━━ Provided entries
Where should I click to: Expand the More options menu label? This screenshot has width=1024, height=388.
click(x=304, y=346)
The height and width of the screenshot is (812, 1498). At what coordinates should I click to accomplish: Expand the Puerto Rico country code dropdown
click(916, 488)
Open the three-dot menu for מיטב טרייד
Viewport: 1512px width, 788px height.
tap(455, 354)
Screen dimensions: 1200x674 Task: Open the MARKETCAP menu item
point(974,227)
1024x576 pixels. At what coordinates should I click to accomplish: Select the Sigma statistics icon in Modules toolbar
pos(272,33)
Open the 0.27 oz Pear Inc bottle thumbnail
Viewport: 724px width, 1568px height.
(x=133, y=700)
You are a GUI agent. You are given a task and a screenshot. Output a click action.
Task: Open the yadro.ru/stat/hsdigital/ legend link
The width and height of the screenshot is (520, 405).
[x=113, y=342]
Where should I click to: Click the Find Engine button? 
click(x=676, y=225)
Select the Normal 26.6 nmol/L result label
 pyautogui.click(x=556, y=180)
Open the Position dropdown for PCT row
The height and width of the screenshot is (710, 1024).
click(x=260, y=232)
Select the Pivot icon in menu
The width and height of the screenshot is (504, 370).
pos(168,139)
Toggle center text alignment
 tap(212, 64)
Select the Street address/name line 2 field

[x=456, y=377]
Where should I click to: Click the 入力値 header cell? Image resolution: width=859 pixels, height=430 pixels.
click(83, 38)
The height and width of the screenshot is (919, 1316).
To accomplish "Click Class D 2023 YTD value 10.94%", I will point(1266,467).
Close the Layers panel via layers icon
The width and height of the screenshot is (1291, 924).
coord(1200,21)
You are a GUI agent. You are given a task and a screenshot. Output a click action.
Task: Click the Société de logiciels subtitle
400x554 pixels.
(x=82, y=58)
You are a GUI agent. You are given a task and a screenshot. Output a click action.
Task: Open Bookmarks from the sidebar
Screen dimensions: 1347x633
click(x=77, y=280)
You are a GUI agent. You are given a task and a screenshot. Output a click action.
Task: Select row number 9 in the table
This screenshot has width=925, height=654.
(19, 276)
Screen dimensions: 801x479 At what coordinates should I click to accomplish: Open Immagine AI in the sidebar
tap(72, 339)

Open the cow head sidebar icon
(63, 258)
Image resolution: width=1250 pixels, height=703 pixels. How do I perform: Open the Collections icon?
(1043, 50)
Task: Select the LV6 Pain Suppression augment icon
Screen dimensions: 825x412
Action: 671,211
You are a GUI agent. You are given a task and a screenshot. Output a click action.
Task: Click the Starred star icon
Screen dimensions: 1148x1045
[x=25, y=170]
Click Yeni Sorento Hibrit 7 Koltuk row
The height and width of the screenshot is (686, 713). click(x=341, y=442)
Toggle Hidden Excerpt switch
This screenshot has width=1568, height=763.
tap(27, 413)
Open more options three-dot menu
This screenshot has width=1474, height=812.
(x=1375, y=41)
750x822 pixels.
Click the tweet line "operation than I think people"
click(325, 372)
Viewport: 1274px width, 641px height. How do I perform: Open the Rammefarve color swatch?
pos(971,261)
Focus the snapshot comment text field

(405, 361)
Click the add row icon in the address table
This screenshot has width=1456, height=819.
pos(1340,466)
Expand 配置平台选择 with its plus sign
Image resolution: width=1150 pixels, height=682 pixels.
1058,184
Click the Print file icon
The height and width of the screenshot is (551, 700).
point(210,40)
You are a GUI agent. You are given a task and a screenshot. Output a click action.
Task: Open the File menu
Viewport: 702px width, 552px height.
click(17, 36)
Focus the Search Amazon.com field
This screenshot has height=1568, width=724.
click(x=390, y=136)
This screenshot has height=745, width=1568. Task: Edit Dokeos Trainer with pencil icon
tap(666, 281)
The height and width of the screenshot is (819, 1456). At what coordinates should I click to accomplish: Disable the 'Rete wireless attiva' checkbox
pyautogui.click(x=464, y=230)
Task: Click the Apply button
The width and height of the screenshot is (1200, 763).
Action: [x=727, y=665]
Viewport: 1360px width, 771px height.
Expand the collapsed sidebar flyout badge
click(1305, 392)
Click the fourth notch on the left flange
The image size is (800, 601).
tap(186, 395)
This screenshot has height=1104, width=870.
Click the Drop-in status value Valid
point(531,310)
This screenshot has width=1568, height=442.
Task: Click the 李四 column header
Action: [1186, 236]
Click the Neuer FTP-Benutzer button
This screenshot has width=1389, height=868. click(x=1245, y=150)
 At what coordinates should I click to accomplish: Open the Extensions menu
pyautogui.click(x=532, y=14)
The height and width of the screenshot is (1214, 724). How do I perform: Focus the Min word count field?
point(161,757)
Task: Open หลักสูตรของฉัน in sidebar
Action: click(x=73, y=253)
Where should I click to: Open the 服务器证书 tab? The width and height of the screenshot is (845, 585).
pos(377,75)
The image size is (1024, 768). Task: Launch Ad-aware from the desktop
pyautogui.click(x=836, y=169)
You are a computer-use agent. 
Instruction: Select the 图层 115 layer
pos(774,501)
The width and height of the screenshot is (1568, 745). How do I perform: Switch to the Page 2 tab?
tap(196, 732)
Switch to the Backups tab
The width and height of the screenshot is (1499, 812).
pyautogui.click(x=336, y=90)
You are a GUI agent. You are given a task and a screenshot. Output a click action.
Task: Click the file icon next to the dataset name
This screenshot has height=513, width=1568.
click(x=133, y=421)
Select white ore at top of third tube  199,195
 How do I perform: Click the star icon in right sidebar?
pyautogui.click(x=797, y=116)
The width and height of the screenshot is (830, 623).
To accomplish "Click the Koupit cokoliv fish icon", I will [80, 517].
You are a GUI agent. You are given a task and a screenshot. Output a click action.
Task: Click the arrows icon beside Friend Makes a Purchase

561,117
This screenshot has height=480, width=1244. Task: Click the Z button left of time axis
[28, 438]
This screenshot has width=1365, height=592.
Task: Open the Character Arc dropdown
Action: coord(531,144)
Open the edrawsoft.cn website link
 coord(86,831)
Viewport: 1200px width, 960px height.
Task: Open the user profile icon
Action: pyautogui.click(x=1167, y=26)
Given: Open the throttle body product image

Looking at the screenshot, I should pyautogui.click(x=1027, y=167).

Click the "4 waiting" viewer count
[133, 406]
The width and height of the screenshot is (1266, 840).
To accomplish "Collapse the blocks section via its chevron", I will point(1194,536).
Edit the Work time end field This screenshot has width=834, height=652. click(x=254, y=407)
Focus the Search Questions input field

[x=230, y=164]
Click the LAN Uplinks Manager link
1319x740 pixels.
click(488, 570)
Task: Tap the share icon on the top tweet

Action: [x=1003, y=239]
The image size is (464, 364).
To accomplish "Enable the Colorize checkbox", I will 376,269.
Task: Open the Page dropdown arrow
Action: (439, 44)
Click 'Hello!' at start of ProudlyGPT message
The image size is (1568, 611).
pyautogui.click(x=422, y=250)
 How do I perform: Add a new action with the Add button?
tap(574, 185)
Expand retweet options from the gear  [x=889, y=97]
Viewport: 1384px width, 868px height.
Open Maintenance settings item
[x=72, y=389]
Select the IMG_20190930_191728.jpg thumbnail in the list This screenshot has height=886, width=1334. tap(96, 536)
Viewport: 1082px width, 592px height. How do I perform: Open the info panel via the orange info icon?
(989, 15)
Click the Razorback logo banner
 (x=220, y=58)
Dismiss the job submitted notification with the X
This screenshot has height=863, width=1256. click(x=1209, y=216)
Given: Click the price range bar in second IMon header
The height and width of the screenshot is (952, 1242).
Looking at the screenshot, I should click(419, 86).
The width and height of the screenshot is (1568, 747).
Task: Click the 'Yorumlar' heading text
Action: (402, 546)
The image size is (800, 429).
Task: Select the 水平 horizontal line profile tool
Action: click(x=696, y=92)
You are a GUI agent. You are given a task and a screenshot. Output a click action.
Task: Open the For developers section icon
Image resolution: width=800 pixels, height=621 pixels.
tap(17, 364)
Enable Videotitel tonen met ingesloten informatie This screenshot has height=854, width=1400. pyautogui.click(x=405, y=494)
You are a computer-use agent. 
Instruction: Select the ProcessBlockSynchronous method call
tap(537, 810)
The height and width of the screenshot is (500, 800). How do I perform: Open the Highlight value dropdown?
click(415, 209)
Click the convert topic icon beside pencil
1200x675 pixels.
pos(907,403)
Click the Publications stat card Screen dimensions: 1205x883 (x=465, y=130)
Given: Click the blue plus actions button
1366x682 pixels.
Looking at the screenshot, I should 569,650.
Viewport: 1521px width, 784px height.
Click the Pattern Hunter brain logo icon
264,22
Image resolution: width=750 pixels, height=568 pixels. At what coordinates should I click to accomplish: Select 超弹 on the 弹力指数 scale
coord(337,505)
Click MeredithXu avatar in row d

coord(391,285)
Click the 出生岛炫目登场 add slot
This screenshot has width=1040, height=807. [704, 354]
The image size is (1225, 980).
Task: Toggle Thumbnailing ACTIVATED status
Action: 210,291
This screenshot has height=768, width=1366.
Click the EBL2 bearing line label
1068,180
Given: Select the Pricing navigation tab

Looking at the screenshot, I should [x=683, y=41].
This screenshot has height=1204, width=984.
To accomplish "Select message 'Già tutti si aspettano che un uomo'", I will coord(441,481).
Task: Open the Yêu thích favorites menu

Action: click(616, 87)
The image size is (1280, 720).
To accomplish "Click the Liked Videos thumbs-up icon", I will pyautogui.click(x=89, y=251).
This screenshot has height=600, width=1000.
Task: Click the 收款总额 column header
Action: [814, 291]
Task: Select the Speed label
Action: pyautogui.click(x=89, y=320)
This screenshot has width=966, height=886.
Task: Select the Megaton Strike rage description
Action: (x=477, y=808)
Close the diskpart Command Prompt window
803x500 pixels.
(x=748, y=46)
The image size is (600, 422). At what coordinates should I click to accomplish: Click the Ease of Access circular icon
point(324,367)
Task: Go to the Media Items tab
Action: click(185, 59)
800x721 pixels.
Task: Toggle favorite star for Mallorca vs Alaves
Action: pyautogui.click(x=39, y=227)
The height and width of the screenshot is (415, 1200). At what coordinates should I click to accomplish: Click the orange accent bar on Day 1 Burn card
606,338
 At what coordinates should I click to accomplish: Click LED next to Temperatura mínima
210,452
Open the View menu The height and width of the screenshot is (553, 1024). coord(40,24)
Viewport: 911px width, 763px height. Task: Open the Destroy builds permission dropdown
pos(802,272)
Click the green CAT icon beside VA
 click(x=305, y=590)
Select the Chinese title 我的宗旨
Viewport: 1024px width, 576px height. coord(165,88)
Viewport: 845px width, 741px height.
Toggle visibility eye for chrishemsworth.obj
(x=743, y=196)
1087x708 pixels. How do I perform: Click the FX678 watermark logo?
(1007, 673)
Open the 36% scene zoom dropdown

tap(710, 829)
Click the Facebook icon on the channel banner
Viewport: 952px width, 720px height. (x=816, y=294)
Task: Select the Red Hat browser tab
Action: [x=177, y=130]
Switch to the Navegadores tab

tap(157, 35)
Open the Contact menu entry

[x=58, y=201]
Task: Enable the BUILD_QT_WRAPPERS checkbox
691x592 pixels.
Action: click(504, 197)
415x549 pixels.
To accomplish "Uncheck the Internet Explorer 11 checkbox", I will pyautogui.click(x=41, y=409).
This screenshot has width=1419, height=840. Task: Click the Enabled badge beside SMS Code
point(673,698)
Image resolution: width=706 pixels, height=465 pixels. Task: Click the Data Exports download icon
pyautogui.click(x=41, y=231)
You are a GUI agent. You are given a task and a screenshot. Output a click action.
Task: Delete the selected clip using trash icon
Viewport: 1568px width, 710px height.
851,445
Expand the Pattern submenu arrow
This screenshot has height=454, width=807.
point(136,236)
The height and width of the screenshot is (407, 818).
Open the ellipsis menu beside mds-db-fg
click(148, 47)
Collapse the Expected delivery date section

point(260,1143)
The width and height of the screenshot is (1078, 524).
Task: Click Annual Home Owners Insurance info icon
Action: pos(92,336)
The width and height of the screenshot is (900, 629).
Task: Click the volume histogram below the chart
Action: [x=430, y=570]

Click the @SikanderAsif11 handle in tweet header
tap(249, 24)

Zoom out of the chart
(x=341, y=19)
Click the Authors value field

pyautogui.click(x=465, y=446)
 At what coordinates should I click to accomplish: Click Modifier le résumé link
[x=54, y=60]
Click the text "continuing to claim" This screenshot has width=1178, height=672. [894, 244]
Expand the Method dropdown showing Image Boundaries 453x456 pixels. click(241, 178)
━━━━
Your response should contain each line of the entries above that holds the string "plus".

• **The completed task**:
Expand 配置平台选择 with its plus sign
Given: Click the blue plus actions button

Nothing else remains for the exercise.